Answer

**step1** Understanding the Problem's Objective

The problem presents an equation involving an absolute value and an unknown quantity 'x'. Our objective is to determine the specific value or values of 'x' that satisfy this equation, making it a true statement.

**step2** Isolating the Absolute Value Expression

The given equation is $$ \left|\frac{2 x+1}{7}\right|-1=0 $$.
To begin solving for 'x', we must first isolate the absolute value term. We achieve this by performing the inverse operation of subtraction, which is addition. By adding 1 to both sides of the equation, we maintain the equality:
$$ \left|\frac{2 x+1}{7}\right|-1+1 = 0+1 $$
This operation simplifies the equation to:
$$ \left|\frac{2 x+1}{7}\right| = 1 $$

**step3** Interpreting the Absolute Value Property

The absolute value of a number represents its non-negative distance from zero on the number line. If the absolute value of an expression equals 1, it means the expression itself can be either 1 or -1. Therefore, we must consider two distinct cases for the quantity inside the absolute value, $$ \frac{2 x+1}{7} $$.

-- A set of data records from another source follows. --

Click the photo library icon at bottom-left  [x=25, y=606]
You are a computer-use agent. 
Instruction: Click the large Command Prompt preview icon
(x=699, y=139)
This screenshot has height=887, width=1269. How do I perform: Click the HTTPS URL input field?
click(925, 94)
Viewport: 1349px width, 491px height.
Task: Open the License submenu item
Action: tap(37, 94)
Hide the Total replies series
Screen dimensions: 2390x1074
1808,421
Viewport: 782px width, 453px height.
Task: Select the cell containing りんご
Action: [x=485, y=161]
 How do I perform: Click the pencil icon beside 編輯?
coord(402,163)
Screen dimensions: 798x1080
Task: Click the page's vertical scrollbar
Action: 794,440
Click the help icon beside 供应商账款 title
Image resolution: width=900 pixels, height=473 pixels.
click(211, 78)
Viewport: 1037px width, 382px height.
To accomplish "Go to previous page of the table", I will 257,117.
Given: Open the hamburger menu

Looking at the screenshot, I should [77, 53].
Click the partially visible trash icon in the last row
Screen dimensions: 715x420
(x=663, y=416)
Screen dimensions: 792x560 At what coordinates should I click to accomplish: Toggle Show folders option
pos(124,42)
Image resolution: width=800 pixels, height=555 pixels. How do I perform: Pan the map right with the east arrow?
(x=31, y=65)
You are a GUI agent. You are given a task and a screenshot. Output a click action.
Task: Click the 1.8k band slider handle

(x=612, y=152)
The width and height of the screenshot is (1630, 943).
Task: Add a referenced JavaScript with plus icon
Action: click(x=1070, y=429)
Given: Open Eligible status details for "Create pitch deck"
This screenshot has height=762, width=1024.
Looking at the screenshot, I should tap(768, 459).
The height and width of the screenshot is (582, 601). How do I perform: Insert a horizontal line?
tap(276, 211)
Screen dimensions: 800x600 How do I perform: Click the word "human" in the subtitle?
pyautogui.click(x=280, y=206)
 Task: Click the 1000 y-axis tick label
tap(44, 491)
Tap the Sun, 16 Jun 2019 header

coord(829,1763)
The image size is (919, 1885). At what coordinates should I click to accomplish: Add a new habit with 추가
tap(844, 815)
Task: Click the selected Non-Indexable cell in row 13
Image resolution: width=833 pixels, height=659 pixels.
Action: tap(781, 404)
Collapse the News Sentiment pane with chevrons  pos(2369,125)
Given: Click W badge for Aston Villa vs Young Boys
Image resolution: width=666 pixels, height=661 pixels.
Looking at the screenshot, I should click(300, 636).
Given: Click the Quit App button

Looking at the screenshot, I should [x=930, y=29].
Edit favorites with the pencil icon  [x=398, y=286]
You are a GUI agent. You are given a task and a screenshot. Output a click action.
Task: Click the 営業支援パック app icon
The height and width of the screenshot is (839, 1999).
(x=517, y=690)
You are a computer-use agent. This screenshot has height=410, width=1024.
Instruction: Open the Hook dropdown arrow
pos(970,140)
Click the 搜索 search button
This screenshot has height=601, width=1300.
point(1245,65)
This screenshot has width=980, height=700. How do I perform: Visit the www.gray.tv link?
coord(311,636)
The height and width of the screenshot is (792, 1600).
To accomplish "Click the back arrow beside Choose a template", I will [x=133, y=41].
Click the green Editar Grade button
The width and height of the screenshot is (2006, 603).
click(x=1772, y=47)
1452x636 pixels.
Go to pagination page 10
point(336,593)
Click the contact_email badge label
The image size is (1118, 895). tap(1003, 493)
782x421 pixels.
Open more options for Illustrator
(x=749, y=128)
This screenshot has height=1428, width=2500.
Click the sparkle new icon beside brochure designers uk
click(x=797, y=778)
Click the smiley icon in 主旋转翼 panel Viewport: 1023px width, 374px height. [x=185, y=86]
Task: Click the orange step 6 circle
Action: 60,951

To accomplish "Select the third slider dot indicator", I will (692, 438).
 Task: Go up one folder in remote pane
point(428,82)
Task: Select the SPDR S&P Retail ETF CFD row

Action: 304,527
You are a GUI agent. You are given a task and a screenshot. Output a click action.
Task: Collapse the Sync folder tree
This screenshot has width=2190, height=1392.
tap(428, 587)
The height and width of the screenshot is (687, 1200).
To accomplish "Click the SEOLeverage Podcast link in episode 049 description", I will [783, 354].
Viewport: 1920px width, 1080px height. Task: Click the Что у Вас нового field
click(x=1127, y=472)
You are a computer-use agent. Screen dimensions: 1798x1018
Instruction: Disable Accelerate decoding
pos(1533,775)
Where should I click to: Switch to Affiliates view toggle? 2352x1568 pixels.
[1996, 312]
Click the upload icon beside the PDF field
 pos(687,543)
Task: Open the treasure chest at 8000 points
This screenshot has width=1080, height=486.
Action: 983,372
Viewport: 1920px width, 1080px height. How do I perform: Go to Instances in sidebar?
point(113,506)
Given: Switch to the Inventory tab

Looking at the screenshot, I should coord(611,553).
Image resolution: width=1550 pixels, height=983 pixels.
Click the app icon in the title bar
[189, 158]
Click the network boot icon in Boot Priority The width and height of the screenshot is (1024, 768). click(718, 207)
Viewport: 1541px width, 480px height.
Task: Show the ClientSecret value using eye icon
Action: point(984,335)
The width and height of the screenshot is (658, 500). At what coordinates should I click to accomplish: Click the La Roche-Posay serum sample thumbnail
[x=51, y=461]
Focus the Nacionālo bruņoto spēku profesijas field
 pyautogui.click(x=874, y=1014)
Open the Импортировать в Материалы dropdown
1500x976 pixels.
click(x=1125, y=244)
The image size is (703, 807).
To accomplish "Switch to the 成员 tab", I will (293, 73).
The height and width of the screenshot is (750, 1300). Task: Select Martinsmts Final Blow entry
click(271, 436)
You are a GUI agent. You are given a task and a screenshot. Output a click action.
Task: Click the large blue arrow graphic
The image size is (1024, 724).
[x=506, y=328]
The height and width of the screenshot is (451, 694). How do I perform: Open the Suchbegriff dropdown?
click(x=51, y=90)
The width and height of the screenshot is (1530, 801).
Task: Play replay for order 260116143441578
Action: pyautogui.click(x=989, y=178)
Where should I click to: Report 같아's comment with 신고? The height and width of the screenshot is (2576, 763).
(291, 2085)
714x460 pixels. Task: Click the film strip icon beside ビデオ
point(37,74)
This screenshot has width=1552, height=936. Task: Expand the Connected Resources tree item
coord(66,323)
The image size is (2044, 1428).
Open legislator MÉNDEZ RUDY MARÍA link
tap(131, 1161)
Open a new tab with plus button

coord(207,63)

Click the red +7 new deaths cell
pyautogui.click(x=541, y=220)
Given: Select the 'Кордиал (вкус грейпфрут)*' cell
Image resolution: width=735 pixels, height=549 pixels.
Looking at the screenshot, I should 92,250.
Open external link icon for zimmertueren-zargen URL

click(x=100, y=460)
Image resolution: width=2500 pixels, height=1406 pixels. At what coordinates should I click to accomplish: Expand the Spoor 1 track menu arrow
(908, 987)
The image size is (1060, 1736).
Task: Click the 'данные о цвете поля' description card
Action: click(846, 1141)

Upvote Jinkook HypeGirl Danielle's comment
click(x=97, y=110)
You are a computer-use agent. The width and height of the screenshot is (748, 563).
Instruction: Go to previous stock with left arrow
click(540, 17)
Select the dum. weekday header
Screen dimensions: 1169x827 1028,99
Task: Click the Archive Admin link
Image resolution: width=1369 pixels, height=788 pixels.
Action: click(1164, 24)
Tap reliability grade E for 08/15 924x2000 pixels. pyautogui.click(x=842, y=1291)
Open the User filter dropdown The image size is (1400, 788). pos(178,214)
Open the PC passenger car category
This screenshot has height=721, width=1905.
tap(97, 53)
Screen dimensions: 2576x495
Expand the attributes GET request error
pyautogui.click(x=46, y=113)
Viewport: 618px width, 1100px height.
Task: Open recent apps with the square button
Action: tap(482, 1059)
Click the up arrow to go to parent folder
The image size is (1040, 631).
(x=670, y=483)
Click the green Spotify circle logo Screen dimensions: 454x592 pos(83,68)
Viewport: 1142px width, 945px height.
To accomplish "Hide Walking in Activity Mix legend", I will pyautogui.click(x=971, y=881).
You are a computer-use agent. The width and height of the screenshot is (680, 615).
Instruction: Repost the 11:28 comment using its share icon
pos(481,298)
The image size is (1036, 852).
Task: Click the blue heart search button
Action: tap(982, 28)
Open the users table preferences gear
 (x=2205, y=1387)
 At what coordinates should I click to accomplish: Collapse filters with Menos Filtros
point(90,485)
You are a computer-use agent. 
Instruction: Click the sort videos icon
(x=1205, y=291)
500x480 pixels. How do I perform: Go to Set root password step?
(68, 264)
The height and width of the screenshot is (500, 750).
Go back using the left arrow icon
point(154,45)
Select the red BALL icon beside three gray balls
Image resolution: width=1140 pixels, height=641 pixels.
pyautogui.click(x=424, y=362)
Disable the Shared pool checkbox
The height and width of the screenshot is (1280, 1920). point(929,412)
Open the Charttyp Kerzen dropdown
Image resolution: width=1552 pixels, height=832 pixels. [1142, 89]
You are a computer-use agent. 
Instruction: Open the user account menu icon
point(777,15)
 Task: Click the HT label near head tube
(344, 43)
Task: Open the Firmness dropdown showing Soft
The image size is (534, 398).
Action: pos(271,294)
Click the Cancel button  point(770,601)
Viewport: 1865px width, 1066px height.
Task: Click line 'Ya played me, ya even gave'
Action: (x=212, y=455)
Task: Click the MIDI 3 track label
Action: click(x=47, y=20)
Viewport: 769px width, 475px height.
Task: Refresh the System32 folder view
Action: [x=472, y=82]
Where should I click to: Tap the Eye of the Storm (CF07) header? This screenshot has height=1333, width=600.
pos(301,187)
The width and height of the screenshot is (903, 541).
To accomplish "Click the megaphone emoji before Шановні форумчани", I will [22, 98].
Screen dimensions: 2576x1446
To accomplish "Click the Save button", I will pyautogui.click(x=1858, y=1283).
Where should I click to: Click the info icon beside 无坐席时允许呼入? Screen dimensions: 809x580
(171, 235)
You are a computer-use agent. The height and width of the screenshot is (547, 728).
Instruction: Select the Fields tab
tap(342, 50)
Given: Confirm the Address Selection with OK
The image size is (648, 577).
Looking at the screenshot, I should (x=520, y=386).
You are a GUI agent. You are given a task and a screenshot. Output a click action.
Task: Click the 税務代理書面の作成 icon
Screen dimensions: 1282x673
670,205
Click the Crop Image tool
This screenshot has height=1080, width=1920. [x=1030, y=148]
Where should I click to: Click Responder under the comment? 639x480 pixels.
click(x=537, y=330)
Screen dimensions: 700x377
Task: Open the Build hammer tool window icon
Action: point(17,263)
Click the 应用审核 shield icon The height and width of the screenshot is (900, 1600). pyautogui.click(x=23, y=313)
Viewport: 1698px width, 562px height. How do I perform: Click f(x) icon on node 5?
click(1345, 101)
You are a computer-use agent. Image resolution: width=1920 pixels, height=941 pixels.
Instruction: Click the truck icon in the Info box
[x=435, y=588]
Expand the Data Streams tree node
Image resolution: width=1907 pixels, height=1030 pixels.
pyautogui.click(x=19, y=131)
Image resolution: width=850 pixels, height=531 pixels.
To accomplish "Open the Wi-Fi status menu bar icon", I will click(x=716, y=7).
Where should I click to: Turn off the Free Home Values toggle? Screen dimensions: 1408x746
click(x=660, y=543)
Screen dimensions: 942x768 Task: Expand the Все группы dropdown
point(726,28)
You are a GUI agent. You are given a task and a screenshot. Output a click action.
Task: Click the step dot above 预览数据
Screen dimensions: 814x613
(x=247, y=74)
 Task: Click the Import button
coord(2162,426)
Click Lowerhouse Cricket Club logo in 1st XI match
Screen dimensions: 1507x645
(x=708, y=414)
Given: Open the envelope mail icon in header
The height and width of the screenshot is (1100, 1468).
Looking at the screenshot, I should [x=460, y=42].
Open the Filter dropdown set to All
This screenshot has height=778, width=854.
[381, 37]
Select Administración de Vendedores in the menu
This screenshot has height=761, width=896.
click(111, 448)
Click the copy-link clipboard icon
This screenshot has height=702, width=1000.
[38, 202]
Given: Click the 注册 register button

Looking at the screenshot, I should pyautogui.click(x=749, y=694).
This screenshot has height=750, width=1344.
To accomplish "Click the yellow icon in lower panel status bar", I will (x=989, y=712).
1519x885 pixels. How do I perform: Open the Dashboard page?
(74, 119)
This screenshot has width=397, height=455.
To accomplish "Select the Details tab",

**step4** Solving Case 1: The Positive Result

For the first case, we assume that the expression inside the absolute value is equal to positive 1:
$$ \frac{2 x+1}{7} = 1 $$
To eliminate the division by 7, we multiply both sides of the equation by 7:
$$ 7 \times \frac{2 x+1}{7} = 1 \times 7 $$
This simplifies to:
$$ 2 x+1 = 7 $$
Next, to isolate the term containing 'x', we perform the inverse operation of adding 1, which is subtracting 1 from both sides:
$$ 2 x+1-1 = 7-1 $$
This yields:
$$ 2 x = 6 $$
Finally, to find the value of 'x', we divide both sides by 2:
$$ \frac{2 x}{2} = \frac{6}{2} $$
Thus, for this case, we find $$ x = 3 $$.

**step5** Solving Case 2: The Negative Result

For the second case, we assume that the expression inside the absolute value is equal to negative 1:
$$ \frac{2 x+1}{7} = -1 $$
Similar to Case 1, we first multiply both sides of the equation by 7 to clear the denominator:
$$ 7 \times \frac{2 x+1}{7} = -1 \times 7 $$
This simplifies to:
$$ 2 x+1 = -7 $$
Next, we subtract 1 from both sides of the equation:
$$ 2 x+1-1 = -7-1 $$
This gives us:
$$ 2 x = -8 $$
Finally, we divide both sides by 2 to determine the value of 'x':
$$ \frac{2 x}{2} = \frac{-8}{2} $$
Therefore, for this case, we find $$ x = -4 $$.

**step6** Presenting the Solutions

By considering both possibilities derived from the absolute value property, we have found two distinct values for 'x' that satisfy the original equation.
The solutions to the equation $$ \left|\frac{2 x+1}{7}\right|-1=0 $$ are $$ x = 3 $$ and $$ x = -4 $$.